• **Exercise details**
Find the number of lines below in which the word "page" occurs. Write only that number.

• **Data shown**

--*--

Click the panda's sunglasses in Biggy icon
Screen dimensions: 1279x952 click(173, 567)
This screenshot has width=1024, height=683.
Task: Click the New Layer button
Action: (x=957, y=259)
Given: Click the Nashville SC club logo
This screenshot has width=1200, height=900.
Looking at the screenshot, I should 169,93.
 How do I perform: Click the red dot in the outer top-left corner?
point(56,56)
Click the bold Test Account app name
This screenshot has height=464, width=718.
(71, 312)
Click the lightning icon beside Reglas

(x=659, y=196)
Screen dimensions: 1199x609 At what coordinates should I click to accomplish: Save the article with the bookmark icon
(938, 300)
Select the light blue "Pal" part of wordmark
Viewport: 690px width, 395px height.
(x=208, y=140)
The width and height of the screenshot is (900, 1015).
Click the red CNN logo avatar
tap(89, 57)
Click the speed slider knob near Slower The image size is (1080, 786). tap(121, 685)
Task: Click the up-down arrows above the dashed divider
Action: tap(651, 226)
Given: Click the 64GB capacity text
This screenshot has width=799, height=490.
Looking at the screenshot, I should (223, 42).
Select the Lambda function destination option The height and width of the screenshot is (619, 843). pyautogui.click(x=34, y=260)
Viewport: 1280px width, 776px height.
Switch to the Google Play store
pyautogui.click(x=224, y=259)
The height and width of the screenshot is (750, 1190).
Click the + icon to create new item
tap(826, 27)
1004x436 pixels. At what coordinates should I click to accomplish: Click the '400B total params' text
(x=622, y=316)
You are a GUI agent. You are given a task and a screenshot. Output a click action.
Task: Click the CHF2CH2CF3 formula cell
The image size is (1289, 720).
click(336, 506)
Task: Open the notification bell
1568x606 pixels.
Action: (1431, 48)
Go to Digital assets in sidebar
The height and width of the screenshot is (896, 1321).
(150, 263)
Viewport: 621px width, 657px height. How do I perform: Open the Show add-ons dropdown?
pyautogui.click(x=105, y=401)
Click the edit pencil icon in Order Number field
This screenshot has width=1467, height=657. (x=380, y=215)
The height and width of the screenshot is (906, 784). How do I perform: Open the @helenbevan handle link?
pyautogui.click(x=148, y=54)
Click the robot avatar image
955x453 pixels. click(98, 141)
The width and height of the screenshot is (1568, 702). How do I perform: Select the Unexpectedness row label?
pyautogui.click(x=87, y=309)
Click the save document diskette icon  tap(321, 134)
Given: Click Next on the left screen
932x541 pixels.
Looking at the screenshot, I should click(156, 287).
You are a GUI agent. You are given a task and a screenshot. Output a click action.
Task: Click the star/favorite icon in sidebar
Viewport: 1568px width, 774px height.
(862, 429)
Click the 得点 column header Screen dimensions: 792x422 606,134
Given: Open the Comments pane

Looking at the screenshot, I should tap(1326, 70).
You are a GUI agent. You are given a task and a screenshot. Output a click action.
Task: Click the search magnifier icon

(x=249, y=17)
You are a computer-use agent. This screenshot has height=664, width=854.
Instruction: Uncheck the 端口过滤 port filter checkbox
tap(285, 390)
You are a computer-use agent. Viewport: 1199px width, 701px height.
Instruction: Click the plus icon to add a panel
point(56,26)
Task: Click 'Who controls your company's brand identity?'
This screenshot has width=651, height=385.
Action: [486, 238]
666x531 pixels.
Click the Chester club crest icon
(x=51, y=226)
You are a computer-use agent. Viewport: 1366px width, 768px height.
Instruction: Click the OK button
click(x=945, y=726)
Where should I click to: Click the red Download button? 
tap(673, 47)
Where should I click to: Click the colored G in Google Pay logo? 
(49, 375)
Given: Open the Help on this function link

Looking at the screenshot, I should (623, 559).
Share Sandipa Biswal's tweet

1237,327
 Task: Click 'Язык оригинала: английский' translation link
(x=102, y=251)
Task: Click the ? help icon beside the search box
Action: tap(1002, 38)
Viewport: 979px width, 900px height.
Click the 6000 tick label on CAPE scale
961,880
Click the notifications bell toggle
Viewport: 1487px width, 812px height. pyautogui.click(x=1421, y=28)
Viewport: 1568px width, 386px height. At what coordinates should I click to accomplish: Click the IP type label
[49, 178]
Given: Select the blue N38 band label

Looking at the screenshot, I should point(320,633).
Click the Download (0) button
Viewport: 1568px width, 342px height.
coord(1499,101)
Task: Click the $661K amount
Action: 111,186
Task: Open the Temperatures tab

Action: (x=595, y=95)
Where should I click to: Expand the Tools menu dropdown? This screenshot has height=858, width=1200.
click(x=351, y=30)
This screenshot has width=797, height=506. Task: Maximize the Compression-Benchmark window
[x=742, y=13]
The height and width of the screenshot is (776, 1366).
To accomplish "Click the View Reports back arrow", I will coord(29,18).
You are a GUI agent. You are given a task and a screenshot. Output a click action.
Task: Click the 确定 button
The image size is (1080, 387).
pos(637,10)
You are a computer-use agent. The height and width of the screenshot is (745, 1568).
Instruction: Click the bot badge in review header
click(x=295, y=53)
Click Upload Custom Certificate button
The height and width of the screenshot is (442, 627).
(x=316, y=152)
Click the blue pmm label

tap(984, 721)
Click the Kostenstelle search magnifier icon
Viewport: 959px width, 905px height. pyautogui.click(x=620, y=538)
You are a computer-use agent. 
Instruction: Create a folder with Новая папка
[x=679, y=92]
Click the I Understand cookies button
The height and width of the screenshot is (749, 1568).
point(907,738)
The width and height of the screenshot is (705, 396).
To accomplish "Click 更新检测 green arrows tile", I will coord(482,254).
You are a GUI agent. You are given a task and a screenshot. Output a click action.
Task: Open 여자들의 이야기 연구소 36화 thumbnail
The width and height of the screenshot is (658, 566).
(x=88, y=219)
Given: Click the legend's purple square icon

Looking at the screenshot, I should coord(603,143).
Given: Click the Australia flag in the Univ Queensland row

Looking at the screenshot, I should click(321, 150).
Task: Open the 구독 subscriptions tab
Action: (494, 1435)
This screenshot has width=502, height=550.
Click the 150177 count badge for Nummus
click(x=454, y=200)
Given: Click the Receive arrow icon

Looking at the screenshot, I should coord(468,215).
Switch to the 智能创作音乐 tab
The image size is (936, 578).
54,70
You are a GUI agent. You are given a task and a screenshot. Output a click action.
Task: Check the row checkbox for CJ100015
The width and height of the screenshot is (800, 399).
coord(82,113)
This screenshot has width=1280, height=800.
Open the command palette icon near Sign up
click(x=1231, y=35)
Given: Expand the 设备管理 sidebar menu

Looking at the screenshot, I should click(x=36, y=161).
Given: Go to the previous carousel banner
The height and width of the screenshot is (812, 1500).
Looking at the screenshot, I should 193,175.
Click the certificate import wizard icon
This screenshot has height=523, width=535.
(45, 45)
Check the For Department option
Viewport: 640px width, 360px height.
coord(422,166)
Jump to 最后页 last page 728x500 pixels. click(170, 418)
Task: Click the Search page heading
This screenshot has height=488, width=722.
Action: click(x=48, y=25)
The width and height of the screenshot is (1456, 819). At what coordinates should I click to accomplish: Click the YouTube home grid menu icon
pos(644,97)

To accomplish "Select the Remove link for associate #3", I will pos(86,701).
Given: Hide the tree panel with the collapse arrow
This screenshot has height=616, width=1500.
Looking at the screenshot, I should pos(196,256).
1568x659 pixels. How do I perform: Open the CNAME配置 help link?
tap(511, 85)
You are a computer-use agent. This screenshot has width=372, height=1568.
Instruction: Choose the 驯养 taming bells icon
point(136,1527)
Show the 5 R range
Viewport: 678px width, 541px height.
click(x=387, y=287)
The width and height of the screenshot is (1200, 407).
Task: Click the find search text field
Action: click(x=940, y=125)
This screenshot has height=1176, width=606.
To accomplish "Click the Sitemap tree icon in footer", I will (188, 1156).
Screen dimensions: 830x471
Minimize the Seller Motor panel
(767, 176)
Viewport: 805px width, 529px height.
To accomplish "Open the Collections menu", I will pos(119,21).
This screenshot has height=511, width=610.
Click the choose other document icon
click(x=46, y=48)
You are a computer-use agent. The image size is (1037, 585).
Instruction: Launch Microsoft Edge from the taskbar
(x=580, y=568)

--*--

• **Answer**
2